Atualizado em 2 de fevereiro de 2026 às 20:00
Laura Fernández, presidenta eleita da Costa Rica

A cientista política Laura Fernández, candidata do Partido Soberano do Povo, foi eleita no domingo (1º) como a próxima presidente da Costa Rica. Com perfil de extrema-direita e discurso de linha-dura na segurança pública, Fernández alcançou 48,5% dos votos com 88,4% das urnas apuradas, superando o patamar de 40% necessário para vencer no primeiro turno. Em seu pronunciamento após o resultado, declarou-se “democrata convicta” e defensora da “liberdade, da vida e da família”.

Em discurso em San José, a presidente eleita afirmou que recebeu um mandato para promover mudanças profundas. Disse que pretende construir uma “terceira república” e sinalizou que seu governo buscará reformas estruturais, especialmente no Judiciário e em outras instituições estatais.

Dirigentes de seu partido admitem que uma das metas é alterar a Constituição para permitir a reeleição consecutiva.

No Congresso, o Partido Soberano do Povo conquistou 30 das 57 cadeiras, de acordo com resultados preliminares. Apesar da maioria simples, a legenda precisará negociar apoio para aprovar reformas que exigem dois terços dos votos no Legislativo. O segundo colocado foi Álvaro Ramos, do Partido da Libertação Nacional, que obteve 33,3% dos votos. A abstenção ficou em 30,3%, segundo o Tribunal Supremo Eleitoral.

Fernández é especialista em políticas públicas e governança democrática e se torna a segunda mulher a chegar à Presidência do país, após Laura Chinchilla (2010–2014). No governo anterior, ocupou os cargos de ministra do Planejamento Nacional e Política Econômica (2022–2025) e ministra da Presidência (2024–2025), período em que teve papel central na condução de reformas administrativas.

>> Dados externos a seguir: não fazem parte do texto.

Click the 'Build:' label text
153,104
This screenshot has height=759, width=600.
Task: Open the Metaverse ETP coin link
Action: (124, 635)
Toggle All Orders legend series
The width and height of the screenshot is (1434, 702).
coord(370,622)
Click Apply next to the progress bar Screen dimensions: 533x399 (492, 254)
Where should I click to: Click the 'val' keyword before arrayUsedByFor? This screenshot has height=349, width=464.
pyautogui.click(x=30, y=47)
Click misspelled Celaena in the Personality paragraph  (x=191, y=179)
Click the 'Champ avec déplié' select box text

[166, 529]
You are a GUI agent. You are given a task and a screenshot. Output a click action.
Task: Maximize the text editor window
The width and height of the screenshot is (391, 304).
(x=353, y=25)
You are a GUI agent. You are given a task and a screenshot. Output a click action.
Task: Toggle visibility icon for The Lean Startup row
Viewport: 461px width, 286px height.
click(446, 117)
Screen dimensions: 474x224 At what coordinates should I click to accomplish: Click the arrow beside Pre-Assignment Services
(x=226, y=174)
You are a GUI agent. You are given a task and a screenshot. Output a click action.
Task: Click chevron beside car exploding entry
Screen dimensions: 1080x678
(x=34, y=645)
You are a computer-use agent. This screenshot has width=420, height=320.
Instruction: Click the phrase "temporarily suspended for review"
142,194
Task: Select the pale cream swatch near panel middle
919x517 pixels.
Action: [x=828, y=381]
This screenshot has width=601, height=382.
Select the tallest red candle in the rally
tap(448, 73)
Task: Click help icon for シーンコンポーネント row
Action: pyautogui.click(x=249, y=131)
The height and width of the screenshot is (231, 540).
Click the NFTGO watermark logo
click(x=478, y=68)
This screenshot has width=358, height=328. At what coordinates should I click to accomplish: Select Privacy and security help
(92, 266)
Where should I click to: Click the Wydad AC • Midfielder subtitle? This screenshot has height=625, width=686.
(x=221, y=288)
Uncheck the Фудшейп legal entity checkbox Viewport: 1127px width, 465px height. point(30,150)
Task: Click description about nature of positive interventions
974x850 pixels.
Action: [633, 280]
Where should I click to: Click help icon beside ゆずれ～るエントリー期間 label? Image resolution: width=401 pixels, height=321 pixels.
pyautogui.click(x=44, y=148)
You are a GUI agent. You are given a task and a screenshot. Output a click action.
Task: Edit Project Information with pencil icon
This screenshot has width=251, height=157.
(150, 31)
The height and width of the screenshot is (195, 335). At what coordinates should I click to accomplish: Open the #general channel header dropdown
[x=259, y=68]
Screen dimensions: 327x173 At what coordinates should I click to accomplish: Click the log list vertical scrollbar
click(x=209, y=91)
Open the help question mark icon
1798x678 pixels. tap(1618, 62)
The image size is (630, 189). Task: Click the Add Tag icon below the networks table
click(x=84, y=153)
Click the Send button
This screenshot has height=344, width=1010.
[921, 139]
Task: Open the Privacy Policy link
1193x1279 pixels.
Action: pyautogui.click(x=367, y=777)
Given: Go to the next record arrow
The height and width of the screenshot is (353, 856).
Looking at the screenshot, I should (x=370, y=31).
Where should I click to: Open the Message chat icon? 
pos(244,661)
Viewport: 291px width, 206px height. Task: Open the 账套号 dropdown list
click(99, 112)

A agenda da presidenta eleita prioriza segurança pública e combate ao narcotráfico, com propostas de maior controle territorial, profissionalização das forças policiais e expansão do uso de scanners em portos, aeroportos e fronteiras. Fernández declara inspiração no modelo de enfrentamento ao crime adotado por Nayib Bukele, presidente de El Salvador, frequentemente citado por ela durante a campanha.

Durante debates eleitorais, afirmou que não hesitará em adotar medidas duras para reduzir a violência. Em 26 de janeiro, defendeu a possibilidade de revogação temporária de garantias constitucionais, prevista na Constituição do país, como instrumento excepcional para restringir a atuação de criminosos, seus deslocamentos e áreas de influência.